Listeria monocytogenes 
La listériose d'origine alimentaire, causée par la bactérie Listeria monocytogenes, est une maladie rare (un à dix cas par million d'habitants par an) mais grave et affichant des taux de létalité très élevés (20 % à 30 %). La listériose affecte les adultes, mais elle est particulièrement importante chez l'enfant à naître, et 40 % environ de tous les cas sont liés à la grossesse : cette affection peut entraîner des fausses couches, des accouchements prématurés, une morbidité et une mortalité néonatales. 
Les aliments sont la principale voie de transmission de la listériose. Les aliments crus peuvent être contaminés par des microbes présents dans l'environnement (terre ou fumier) ou par des animaux asymptomatiques utilisés dans les aliments. En outre, des aliments cuits peuvent être à nouveau contaminés après transformation. Listeria monocytogenes est une bactérie particulièrement dangereuse car elle peut se développer aux températures de conservation au réfrigérateur. Parmi les aliments à haut risque, on peut citer la viande de charcuterie et les produits carnés prêts à consommer (par exemple les viandes et saucisses cuites, fumées et/ou fermentées), les fromages à pâte molle et les poissons ou fruits de mer fumés à froid. 

Point fort 
Mesures de sécurité alimentaire préconisées par l'OMS pour limiter la contamination des aliments par Listeria monocytogenes
• Éviter les aliments à haut risque qui ne sont pas cuits avant d'être consommés ; par exemple les poissons ou fruits de mer fumés et en semi-conserve, le lait non pasteurisé et ses dérivés (par exemple les fromages à pâte molle), le pâté et les salades vendues en magasin.
• Bien cuire les viandes, qu'elles soient crues ou transformées (jambon, hot dogs et viandes froides notamment), ainsi que les restes.

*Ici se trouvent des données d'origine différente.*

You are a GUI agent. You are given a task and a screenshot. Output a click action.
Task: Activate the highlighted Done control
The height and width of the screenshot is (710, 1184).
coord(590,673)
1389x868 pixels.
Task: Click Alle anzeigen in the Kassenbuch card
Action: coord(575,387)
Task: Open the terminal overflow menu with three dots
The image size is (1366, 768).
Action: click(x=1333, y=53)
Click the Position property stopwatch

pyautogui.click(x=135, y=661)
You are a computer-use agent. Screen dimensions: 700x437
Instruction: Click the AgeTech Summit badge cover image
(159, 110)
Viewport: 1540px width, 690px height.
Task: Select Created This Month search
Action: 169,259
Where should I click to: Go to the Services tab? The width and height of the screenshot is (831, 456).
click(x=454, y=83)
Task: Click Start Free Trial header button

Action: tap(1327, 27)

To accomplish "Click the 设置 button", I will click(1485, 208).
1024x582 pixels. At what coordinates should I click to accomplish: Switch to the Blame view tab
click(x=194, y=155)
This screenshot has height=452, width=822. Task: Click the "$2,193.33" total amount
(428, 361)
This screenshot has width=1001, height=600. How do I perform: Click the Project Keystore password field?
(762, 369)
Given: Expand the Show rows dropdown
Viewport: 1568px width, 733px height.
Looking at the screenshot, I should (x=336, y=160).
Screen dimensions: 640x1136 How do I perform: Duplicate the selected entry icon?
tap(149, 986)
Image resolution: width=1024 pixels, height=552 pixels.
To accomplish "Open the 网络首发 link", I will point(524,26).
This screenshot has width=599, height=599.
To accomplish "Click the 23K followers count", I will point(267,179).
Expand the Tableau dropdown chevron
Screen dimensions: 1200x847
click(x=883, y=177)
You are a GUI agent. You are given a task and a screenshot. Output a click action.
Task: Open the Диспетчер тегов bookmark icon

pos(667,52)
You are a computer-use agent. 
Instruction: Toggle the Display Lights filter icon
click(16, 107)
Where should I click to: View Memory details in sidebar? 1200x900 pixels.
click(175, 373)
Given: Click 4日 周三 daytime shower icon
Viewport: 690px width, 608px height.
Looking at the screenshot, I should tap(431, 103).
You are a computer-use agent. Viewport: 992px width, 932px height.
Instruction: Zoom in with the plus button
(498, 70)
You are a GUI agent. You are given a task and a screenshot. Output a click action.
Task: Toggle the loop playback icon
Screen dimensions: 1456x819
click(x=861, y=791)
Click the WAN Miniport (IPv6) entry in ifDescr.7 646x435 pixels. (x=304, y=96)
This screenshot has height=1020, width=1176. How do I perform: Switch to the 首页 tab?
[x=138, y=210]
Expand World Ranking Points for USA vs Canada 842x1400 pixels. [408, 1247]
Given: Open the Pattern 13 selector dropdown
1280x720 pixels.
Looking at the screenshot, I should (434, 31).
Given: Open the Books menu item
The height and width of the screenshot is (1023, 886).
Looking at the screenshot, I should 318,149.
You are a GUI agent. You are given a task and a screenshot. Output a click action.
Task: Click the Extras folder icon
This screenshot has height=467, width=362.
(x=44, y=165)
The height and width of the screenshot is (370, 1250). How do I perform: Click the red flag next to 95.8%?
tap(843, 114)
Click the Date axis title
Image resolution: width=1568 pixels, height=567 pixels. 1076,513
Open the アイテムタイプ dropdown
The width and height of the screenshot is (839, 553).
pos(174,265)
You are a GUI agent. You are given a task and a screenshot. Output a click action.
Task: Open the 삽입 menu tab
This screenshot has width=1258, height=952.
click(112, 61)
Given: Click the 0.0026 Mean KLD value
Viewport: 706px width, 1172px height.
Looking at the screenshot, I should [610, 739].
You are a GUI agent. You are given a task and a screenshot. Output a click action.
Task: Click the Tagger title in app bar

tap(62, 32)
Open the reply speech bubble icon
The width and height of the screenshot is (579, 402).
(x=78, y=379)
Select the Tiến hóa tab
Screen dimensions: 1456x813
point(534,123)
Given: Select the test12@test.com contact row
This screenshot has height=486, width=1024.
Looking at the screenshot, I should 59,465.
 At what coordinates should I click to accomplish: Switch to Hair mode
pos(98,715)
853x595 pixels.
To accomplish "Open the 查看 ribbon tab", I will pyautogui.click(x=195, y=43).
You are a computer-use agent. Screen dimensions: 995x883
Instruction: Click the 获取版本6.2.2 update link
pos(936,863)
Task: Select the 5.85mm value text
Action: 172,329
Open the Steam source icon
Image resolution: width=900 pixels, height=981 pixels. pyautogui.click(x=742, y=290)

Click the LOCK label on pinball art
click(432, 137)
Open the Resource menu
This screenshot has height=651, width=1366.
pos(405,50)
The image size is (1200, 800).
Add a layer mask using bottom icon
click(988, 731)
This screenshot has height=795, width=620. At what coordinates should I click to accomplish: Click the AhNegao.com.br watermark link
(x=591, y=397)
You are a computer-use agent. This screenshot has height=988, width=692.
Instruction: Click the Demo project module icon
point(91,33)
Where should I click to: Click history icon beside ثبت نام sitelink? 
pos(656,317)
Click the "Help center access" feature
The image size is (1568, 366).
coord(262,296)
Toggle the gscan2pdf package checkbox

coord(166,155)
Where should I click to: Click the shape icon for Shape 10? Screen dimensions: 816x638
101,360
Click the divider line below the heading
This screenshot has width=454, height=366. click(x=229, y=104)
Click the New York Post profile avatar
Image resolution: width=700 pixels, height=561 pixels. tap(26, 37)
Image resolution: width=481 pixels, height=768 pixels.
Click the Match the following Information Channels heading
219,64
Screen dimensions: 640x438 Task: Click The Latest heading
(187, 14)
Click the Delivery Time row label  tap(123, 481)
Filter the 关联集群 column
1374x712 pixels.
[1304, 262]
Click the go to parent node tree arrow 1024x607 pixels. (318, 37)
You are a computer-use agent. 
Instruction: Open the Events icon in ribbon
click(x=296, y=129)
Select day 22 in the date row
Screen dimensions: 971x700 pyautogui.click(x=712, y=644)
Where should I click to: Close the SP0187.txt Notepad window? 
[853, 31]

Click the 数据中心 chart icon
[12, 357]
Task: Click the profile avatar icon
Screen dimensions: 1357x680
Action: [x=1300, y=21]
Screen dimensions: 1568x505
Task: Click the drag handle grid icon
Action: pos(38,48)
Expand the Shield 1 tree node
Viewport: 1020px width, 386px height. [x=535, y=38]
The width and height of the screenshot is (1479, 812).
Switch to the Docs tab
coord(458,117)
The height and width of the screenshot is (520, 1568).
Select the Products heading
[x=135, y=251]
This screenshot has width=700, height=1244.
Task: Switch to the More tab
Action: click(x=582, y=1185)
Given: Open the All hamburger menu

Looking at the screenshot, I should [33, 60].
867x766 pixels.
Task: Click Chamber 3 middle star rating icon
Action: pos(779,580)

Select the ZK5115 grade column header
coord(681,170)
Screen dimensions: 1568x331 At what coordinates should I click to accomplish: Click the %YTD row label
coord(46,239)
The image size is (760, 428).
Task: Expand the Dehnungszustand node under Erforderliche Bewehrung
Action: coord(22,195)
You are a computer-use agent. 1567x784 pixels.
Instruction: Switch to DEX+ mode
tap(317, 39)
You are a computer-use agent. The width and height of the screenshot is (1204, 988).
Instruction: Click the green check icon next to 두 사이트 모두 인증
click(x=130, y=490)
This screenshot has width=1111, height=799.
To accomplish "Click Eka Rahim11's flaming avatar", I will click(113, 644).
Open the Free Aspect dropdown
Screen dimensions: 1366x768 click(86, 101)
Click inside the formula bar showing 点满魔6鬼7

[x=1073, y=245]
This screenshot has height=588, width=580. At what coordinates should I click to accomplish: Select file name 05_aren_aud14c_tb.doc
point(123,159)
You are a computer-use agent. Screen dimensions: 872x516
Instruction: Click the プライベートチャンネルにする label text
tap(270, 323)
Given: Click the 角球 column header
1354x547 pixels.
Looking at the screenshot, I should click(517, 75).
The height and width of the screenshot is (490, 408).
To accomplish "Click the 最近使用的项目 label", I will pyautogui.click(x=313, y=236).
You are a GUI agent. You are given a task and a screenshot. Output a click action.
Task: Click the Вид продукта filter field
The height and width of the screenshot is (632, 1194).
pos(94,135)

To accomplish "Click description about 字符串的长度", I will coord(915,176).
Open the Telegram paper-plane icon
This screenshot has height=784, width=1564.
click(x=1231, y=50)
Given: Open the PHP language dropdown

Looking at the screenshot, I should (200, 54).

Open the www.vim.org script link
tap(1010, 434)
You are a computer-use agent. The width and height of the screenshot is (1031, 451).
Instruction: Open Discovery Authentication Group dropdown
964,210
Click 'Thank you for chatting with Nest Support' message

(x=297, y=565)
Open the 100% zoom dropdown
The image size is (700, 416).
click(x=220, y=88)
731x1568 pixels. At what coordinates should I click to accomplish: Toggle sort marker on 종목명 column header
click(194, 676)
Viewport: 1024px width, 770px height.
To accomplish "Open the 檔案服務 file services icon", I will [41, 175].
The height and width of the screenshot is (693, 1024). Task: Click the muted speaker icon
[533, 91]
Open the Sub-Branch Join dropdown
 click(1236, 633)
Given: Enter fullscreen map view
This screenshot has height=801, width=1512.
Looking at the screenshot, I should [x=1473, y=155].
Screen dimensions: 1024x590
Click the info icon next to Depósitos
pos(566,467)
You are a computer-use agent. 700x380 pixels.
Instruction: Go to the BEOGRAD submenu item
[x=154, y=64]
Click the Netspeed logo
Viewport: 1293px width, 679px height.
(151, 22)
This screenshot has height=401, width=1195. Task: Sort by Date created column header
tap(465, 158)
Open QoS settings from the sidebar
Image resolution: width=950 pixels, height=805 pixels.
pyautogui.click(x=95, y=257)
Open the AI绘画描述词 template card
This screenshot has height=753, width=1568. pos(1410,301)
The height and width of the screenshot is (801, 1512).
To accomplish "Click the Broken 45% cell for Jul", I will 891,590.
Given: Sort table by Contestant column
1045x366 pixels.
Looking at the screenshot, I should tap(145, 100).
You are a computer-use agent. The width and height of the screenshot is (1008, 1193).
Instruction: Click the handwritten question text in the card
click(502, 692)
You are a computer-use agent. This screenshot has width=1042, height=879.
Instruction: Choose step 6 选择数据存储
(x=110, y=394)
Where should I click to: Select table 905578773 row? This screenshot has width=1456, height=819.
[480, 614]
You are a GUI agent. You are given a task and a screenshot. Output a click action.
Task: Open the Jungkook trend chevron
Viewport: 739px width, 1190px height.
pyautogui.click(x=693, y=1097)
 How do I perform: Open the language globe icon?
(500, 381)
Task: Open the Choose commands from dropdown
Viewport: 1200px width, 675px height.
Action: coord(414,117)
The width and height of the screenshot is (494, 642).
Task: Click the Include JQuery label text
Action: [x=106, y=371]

• Éviter les aliments périssables dont la limite de consommation est dépassée.

Toxoplama gondii 
Provoquée par le protozoaire parasiteToxoplasma gondii, la toxoplasmose est une maladie à forte prévalence dans le monde entier, dont les effets à long terme pour le foetus sont graves. La toxoplasmose congénitale, survenant chez la femme en cours de grossesse ou peu avant celle-ci, peut entraîner de graves séquelles foetales, telles que retard mental, cécité, infirmité motrice cérébrale ou mortalité néonatale. Dans les pays où son incidence est élevée, ce sont jusqu'à trois à six nouveau-nés sur 1 000 qui, chaque année, sont atteints de toxoplasmose congénitale. 
L'hôte de Toxoplasma gondii est la famille desFelidae, chez qui le parasite se reproduit par multiplication sexuée ; le chat élimine les oocystes dans les matières fécales. L'infection humaine peut se produire par différentes voies, notamment : 
• la consommation de viande crue ou insuffisamment cuite contenant des oocystes de toxoplasme ;
• la consommation d'aliments ou d'eau contaminés par de la terre ou des matières fécales de chats contenant des oocystes ;
• le contact avec des chats domestiques et sauvages infectés. 
Point fort 
Mesures de sécurité alimentaire préconisées par l'OMS pour limiter la contamination des aliments parToxoplasma gondii
• Éviter la viande et les produits carnés qui n'ont pas été traités pour éliminer le parasite. Ce traitement peut être la cuisson, la congélation ou l'irradiation.
• Laver les légumes et autres aliments susceptibles d'avoir été en contact avec de la terre ou des matières fécales de chat.
• Se laver les mains, laver toutes surfaces ou ustensiles de cuisine ayant été en contact avec des chats, de la viande crue et de la terre.
• Ne pas laisser les chats s'approcher des surfaces où les aliments sont préparés ; notamment empêcher les chats d'entrer dans la cuisine.
• Éviter le lait et les produits laitiers non pasteurisés.